Well, that such an "error" since V2 (I checked) seems to me aberrant.
We're talking about Calibre, it's monstrous. There must be a reason.
After a lot of thinking, I came to the conclusion that this "inconsistency" was there to detect the series indexes, like this:
Code:
is_float
cc.label == 'size' or data['datatype'] == 'float' and cc.is_custom and cc.label != 'series_index'
is_series_index
cc.label == 'series_index' or data['datatype'] == 'float' and not cc.is_custom and not cc.label == 'size')
this code allows to filter between "true" float (that alone) and the "series_index" float associated to a series.

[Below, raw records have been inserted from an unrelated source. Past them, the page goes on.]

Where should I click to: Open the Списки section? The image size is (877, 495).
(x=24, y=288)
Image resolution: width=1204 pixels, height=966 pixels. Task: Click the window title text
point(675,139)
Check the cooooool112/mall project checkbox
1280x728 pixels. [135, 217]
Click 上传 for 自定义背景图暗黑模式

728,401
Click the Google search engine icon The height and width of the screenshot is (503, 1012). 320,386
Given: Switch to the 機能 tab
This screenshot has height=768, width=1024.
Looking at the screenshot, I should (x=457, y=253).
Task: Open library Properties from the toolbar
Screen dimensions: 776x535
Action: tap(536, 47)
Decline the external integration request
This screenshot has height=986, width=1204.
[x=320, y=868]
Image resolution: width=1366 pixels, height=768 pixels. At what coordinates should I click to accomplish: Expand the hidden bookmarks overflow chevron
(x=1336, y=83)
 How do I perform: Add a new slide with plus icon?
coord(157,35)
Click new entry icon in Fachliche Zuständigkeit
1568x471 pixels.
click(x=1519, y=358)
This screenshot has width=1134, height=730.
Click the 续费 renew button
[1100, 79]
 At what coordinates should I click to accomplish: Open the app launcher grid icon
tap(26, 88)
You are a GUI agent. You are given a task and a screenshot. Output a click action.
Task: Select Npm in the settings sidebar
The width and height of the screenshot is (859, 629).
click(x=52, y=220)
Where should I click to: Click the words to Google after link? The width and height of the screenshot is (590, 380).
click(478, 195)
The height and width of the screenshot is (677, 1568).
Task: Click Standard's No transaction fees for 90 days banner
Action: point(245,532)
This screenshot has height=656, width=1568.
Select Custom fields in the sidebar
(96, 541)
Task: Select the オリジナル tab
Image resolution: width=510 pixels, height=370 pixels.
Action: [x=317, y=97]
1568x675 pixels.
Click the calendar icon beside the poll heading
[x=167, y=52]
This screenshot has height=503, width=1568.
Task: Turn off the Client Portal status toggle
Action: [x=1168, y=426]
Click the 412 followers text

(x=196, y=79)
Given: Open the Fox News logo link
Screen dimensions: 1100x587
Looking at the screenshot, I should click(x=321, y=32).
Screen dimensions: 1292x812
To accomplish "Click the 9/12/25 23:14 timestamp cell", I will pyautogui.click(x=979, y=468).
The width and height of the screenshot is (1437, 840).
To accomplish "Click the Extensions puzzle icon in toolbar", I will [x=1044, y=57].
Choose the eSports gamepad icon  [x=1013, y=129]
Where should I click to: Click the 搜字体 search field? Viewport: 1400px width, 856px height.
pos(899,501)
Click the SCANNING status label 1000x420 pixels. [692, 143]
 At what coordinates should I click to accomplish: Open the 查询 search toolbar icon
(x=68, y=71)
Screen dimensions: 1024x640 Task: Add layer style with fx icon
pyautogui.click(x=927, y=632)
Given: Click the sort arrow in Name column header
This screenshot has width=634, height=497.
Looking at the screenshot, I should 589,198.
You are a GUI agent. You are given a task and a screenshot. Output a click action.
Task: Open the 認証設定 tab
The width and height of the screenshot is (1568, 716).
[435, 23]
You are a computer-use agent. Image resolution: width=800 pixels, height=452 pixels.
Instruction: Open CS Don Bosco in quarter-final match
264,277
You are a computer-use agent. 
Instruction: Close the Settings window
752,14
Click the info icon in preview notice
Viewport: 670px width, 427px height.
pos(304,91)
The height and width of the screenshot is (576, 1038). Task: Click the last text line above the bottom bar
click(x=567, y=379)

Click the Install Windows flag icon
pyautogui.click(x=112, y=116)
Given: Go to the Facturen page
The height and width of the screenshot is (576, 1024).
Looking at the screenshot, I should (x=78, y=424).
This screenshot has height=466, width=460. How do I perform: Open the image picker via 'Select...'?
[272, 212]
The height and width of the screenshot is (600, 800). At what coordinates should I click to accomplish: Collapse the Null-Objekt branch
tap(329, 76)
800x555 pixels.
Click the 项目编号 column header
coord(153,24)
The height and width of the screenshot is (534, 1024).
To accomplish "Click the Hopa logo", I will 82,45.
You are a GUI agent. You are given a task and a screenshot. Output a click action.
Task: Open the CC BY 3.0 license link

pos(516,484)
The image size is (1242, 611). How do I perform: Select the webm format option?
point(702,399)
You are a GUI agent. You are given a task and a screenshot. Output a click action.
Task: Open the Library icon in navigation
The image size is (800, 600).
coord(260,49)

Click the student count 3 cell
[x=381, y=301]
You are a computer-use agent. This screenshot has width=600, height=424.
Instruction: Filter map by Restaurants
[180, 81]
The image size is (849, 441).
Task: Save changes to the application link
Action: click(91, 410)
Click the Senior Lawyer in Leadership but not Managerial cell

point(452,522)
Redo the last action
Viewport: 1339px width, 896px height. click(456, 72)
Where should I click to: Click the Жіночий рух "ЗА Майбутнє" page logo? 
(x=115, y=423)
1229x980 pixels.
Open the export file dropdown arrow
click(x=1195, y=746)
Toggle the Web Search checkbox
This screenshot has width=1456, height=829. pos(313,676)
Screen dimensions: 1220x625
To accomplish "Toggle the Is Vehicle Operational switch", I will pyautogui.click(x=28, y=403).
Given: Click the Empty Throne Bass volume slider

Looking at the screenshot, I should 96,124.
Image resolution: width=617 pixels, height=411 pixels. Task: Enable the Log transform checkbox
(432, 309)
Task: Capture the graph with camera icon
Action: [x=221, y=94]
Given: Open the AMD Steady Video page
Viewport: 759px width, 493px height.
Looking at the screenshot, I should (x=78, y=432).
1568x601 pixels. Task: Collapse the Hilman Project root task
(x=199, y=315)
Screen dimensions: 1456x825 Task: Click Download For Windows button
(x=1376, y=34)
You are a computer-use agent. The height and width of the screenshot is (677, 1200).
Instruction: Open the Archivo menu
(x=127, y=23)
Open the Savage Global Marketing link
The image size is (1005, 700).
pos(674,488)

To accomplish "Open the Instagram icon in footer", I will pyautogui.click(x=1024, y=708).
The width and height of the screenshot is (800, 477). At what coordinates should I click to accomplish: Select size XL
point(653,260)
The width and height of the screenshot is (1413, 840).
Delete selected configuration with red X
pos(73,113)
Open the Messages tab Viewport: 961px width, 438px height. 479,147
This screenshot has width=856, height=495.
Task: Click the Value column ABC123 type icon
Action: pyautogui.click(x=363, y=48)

And to get the name (with prefix of custom), we need to make something a little bigger
Code:
if self.is_custom or cc.is_float and cc.label not in ['size', 'series_index']:
return '#' + self.label
else:
return self.label
... or maybe, not. I'm looking at the FieldMetadata code, and the real detection of it's is a custom field is done on the 'key' of the dictionary it was in, not on the FieldMetadata object itself.
'key' created previously, in a different context with differents functions.
So if you ever iterate all the field on
GUI.db.field_metadata but only process the value (like .values() ), poof, your lost the TRUE identifier of this is a custom.
...
Finally, if it's really a bug/blunder: No, don't fixe it.
Do like all dev:
It's not a bug, it's a feature
*magic*.
Because otherwise we will not be able to detect if the field is a "true" float or a series_index, as I just did.
And I will modify my code to have a private bool that will remember that a custom custom, it will be easier.